* **TEXTAUSZUG**:
┄┄┄┄┄┄┄┄┄┄┄┄┄┄┄┄┄┄┄┄
«Design macht uns die Welt verfügbar»
Design ist mehr als nur die äusserliche Form- und Farbgestaltung eines Objekts. «Design gestaltet die Schnittstelle zwischen uns und der Umwelt», so Meret Ernst, Designexpertin am Polestar Talk vom 12. September 2023 im Polestar Space in Zürich. Auch Schriftdesigns sind Schnittstellen, die mehr als eine Gebrauchsfunktion haben.
Was würde eine Schrift sagen, wenn sie sprechen könnte? «Meine Lieblingsschrift Courier würde wohl einen etwas umständlichen, schwierig zu verstehenden Satz formulieren und gegen Ende abbrechen, weil die Mechanik rostig ist», sagte Designexpertin Meret Ernst und sorgte damit für Schmunzeln unter den Gästen des Polestar Talks vom 12. September 2023. Die renommierte Designexpertin studierte Kunstgeschichte, Filmwissenschaften und Publizistik an der Universität Zürich. Heute ist die promovierte Kunsthistorikerin Vizepräsidentin der SDA Swiss Design Association und Dozentin für Designgeschichte und -theorie am Institut Industrial Design an der HGK Hochschule für Gestaltung und Kunst in Basel. Am Polestar Talk tauchte Meret Ernst im Gespräch mit Moderatorin Isabelle Riederer in die Welt des Schriftdesigns ein.
Buchstaben sind nicht nur praktisch
Nur warum braucht es Schriftdesigns? Und warum gibt es immer wieder neue Schriften? Ein Buchstabe ist ein Buchstabe. «Die Gebrauchsfunktion von Buchstaben, die wir indes wirklich gut gebrauchen können, ist nur die eine Seite. Ein Buchstabe macht erst in der Anwendung Sinn, ob in Form einer Zeitung, eines Buches, eines Logos oder eines Autobahnschilds», erklärt Meret Ernst und weiter: «Sie folgen aber eben nicht nur diesem Gebrauchszweck. Sie vermitteln auch eine ästhetische Erfahrung.» Und erfahren im Laufe der Zeit eine neue Bewertung. Meret Ernst: «Ein Mensch in der frühen Neuzeit hätte wohl Mühe mit unseren entschlackten, serifenlosen Schriften, wie z.B. LL Unica.»
Doch nicht nur die Bewertung hat neue Schriften hervorgebracht, auch der technologische und kulturelle Wandel führte zu neuen Schriftdesigns. «Die digitale Revolution der Achtzigerjahre liess die Welt der Schriften explodieren, und in den vergangenen zwanzig Jahren sind in der Schweiz mehr Buchstaben entworfen worden als im gesamten 20. Jahrhundert. Das hat vor allem auch mit den technischen Möglichkeiten zu tun: Schriften werden heute am Computer entworfen und als digitale Schriftsätze angeboten», sagt Meret Ernst.
┄┄┄┄┄┄┄┄┄┄┄┄┄┄┄┄┄┄┄┄
* **ZU BEARBEITEN**: Entnimm dem Text über Schriftdesign oben die Stelle, die bei den Worten „Design ist mehr“ einsetzt und nach „eine Gebrauchsfunktion haben.“ aufhört, und gib sie wortgetreu wieder.

* **BEREITGESTELLTE ZEILEN**:
┄┄┄┄┄┄┄┄┄┄┄┄┄┄┄┄┄┄┄┄
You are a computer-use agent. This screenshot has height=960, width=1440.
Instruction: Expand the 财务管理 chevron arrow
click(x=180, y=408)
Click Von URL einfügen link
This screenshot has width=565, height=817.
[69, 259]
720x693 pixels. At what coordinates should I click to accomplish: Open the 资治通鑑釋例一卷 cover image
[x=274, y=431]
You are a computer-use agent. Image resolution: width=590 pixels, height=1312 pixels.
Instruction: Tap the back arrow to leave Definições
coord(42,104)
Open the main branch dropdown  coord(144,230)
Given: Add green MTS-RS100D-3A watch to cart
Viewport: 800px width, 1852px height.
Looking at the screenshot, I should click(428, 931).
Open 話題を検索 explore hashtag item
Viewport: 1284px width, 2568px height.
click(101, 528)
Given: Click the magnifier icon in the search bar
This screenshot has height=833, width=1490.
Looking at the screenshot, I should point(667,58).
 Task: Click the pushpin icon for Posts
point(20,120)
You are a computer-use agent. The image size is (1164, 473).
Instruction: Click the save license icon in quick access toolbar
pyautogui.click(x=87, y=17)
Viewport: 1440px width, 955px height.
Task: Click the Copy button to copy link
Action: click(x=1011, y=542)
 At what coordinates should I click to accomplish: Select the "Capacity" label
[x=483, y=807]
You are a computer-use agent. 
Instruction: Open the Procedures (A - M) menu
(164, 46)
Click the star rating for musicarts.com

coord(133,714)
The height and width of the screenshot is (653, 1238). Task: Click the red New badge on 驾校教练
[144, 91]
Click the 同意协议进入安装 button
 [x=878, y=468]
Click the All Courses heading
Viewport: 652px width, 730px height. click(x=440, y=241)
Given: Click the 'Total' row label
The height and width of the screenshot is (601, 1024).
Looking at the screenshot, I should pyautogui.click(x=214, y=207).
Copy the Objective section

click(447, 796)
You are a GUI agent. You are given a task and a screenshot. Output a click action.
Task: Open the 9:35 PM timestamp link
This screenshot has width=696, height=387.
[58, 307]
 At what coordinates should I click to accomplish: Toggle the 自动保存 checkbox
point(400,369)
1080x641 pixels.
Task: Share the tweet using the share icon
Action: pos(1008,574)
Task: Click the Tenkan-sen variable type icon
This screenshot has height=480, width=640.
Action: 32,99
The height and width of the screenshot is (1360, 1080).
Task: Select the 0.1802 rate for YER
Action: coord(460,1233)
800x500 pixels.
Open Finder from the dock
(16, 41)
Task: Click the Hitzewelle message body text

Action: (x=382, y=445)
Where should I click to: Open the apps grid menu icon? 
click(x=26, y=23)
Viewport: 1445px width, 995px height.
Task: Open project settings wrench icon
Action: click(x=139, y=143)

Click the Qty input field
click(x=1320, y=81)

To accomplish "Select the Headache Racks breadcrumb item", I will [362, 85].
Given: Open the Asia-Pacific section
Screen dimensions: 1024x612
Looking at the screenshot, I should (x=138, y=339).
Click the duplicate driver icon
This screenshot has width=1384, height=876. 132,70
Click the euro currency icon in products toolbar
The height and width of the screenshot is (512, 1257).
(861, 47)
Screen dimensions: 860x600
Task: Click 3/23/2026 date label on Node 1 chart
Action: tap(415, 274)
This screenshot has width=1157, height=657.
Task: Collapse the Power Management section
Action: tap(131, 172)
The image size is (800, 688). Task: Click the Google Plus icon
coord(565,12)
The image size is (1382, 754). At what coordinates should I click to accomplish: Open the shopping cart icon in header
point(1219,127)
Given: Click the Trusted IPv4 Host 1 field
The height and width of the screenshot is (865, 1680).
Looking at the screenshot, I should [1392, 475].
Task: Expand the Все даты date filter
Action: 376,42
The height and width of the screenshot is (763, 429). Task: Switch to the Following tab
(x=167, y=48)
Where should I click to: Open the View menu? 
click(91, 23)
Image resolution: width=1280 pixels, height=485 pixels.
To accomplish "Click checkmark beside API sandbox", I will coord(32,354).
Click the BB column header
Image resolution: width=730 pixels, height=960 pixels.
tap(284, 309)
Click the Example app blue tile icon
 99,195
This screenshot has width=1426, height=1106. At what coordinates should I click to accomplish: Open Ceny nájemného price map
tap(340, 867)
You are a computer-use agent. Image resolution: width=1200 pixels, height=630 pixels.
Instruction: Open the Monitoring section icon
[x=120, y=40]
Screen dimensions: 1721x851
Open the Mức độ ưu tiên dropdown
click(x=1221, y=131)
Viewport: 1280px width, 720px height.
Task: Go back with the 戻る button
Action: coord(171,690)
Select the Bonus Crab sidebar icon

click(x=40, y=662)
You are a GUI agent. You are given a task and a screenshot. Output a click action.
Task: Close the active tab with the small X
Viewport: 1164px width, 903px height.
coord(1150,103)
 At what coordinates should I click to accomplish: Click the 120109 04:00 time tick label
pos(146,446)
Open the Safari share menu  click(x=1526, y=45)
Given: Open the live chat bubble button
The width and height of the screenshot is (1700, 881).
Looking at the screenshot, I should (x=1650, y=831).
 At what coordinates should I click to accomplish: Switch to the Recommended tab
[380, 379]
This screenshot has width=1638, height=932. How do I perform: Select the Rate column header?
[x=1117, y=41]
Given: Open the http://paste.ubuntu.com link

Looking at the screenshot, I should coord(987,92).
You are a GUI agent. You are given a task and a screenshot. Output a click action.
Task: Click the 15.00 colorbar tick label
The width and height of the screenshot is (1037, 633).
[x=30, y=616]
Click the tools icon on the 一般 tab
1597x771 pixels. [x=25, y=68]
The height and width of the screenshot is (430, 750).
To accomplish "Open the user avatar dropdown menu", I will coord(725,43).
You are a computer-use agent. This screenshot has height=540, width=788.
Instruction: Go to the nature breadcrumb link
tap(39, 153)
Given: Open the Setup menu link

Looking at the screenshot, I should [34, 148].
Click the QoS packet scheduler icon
┄┄┄┄┄┄┄┄┄┄┄┄┄┄┄┄┄┄┄┄
* **ANTWORT ZUR AUFGABE**:
Design ist mehr als nur die äusserliche Form- und Farbgestaltung eines Objekts. «Design gestaltet die Schnittstelle zwischen uns und der Umwelt», so Meret Ernst, Designexpertin am Polestar Talk vom 12. September 2023 im Polestar Space in Zürich. Auch Schriftdesigns sind Schnittstellen, die mehr als eine Gebrauchsfunktion haben.